В первый же год самостоятельного правления Грозного (1547) созван был для этой цели в Москве духовный собор, канонизовавший всех тех местных угодников, о которых Макарий успел собрать необходимые сведения. Таковых оказалось 22. Не ограничиваясь этим, Макарий разослал ко всем архиереям приглашение — про­извести дальнейшие опросы местного духовенства и богобоязненных людей, где какие чудотворцы прославились знамениями и чудесами. Результаты этих расспросов и справок были записаны и — в виде вновь составленных житий «новых чудотворцев» — были представ­лены на второй духовный собор, съехавшийся год спустя после первого (1549). К лику святых было на нем причтено еще 17 угод­ников. Таким образом, «в два — три года», по справедливому за­мечанию исследователя (В. Васильева), «у нас в русской церкви канонизуется столько святых, сколько не было канонизовано во все предыдущие пять веков, протекших со времени основания нашей церкви до этих соборов».
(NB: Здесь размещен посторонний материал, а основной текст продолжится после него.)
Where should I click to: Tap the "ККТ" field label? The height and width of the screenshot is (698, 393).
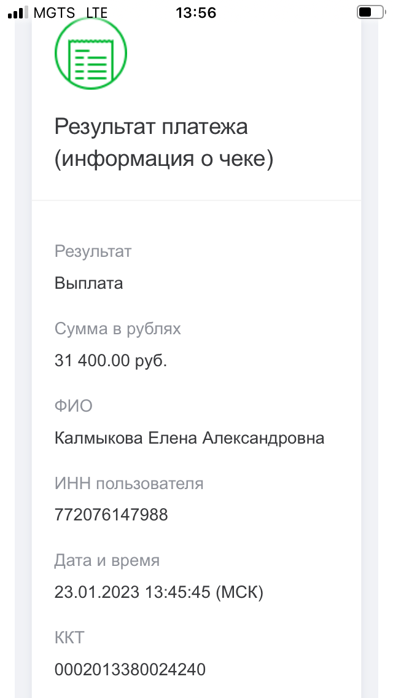69,638
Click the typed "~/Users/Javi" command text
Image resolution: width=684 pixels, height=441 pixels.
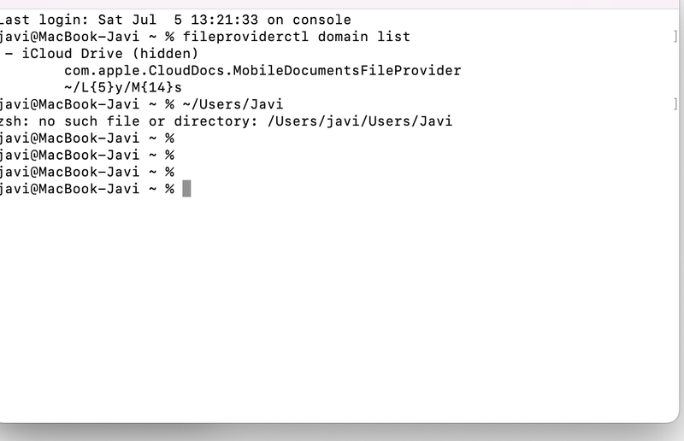[x=232, y=104]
Национальная гордость была теперь вполне удовлетворена. Один из «описателей»422 новых житий мог с полным правом сказать, что со времени московских соборов о новых чудотворцах «церкви Божий в русской земле не вдовствуют памятями святых», и Русь сияет благочестием «яко же второй Рим и царствующий град (т.е. Кон­стантинополь)». Слова эти показывают, какое близкое отношение имела канонизация святых к обоснованию национальной теории о «Москве — третьем Риме». Совесть московских книжников, встре­воженная выпавшей на их долю всемирно-исторической задачей, могла теперь быть спокойна. Померкшее в Царьграде «солнце православия» с новой силой «просияло» в русской столице. Дело осифлян было во всех своих существенных чертах сделано. Сто­главый собор, закончивший ряд духовных съездов для возвеличения духовного содержания национальной церкви, был их окончательной победой.

Нельзя сказать, чтобы победа эта была достигнута без всякого сопротивления. В Заволжье, поблизости от Кириллова-Белозерского монастыря, создался сильный центр оппозиции против направления волоколамских иноков.
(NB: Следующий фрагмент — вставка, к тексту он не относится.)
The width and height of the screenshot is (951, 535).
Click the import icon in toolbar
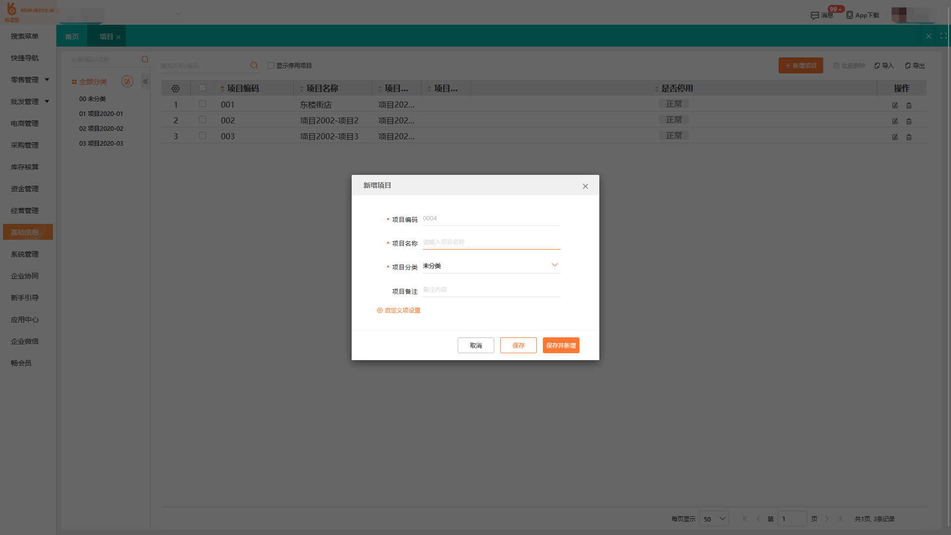point(884,65)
Преподобный Нил423, почти ровесник Иосифа Волоколамского, устроил в Заволжье свою Сорскую пустынь, из которой и вышли его ученики, продолжавшие его дело.
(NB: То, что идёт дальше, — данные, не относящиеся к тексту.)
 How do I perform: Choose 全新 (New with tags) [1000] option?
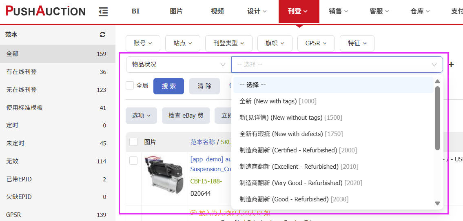(278, 101)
Голос заволжских старцев и их последователей неумолчно раз­давался против осифлян всю первую половину века. Голос этот смолк — или, точнее говоря, был подавлен — только после окон­чательного торжества национально-религиозной партии в средине XVI века.

Воззрения Нила Сорского и его последователей были во всем противоположны взглядам волоколамского игумена. В Заволжье утверждали, в противоположность начетничеству осифлян, что не всякий клочок писаной бумаги есть священное писание. Писание надо «испытывать», относиться к нему критически, и только Еван­гелие и Апостол424 принимать безусловно. В противоположность слиянию церкви и государства, заволжские старцы требовали стро­гого разделения их и взаимной независимости. Дело духовное есть дело личной совести каждого, и потому нельзя за религиозные мнения наказывать светской властью. В противоположность друзьям Иосифа, настаивавшим на казни еретиков, Нил утверждал, что судить правых и виноватых и ссылать в заключение — не дело церкви: ей подобает действовать лишь убеждением и молитвой. Тем же духом внутреннего христианства проникнуто и нравственное учение заволжских старцев. Не церковное благолепие, не драго­ценные ризы и иконы, не стройное церковное пение составляют сущность благочестия, а внутреннее устроение души. Не жить на чужой счет должны Христовы подвижники, а питаться трудами рук своих. Монастыри поэтому не должны обладать имуществами, а монахи должны быть «нестяжателями». В «новых чудотворцев» заволжские старцы не верили.

Для России XVI века эти воззрения явились слишком прежде­временно. Ни идея критики, ни идея терпимости, ни идеи внут­реннего, духовного христианства не были по плечу тогдашнему русскому обществу; для огромного большинства эти идеи просто даже были непонятны. Это обрекало дело «нестяжателей» на не­удачу.